Task prompt: The answer must consist of every line in the data that contains "Google".

(Recorded data)
▽
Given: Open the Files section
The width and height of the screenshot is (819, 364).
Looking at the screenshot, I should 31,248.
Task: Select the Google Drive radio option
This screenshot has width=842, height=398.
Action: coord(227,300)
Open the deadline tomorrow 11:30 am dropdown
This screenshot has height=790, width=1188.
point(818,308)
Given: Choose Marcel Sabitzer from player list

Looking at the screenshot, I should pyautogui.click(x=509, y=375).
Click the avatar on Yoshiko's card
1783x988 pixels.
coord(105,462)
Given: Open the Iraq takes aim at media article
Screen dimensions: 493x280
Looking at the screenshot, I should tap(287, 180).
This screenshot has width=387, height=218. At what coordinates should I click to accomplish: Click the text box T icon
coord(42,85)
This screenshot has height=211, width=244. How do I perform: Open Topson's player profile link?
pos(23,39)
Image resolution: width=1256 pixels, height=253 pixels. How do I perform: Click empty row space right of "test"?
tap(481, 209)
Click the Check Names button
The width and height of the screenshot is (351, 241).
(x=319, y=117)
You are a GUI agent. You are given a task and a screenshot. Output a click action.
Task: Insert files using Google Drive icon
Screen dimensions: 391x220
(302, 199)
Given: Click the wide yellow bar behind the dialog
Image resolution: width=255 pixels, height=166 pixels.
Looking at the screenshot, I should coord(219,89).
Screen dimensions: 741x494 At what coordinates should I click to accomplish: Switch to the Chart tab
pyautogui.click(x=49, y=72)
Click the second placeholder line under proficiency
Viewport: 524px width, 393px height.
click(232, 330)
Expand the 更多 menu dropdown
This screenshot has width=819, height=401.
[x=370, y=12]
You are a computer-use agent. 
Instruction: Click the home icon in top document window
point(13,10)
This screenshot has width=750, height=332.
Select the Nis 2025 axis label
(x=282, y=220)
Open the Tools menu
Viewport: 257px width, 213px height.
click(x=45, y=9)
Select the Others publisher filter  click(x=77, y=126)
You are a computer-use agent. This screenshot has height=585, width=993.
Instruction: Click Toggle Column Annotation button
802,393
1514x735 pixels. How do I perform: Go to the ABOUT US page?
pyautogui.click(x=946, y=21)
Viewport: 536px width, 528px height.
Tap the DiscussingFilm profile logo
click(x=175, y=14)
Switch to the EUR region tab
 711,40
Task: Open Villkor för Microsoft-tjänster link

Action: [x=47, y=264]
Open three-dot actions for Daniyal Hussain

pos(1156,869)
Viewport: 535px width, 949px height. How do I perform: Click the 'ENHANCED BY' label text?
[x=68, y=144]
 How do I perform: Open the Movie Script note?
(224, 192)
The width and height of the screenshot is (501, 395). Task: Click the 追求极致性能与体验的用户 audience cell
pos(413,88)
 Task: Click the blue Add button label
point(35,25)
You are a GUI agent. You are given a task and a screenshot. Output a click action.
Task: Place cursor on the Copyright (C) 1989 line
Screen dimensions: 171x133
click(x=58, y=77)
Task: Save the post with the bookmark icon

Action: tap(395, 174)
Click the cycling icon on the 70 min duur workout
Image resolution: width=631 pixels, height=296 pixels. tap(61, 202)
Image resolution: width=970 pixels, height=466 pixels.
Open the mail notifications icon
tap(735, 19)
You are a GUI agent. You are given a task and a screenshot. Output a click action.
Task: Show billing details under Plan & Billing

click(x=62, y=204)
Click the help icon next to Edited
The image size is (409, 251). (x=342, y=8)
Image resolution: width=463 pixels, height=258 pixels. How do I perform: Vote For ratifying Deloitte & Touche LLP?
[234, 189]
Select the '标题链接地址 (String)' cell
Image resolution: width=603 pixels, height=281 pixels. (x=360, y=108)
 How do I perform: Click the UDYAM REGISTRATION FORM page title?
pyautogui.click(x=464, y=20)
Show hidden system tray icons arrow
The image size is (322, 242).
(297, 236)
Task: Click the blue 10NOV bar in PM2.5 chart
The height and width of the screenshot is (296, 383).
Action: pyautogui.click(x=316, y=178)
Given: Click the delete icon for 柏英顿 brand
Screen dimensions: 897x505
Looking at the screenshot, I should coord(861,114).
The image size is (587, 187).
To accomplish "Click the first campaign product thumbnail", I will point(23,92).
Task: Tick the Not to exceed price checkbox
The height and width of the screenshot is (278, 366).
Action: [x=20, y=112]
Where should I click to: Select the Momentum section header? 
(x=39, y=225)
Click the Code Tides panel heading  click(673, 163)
△
Result:
Task: Select the Google Drive radio option
Task: Insert files using Google Drive icon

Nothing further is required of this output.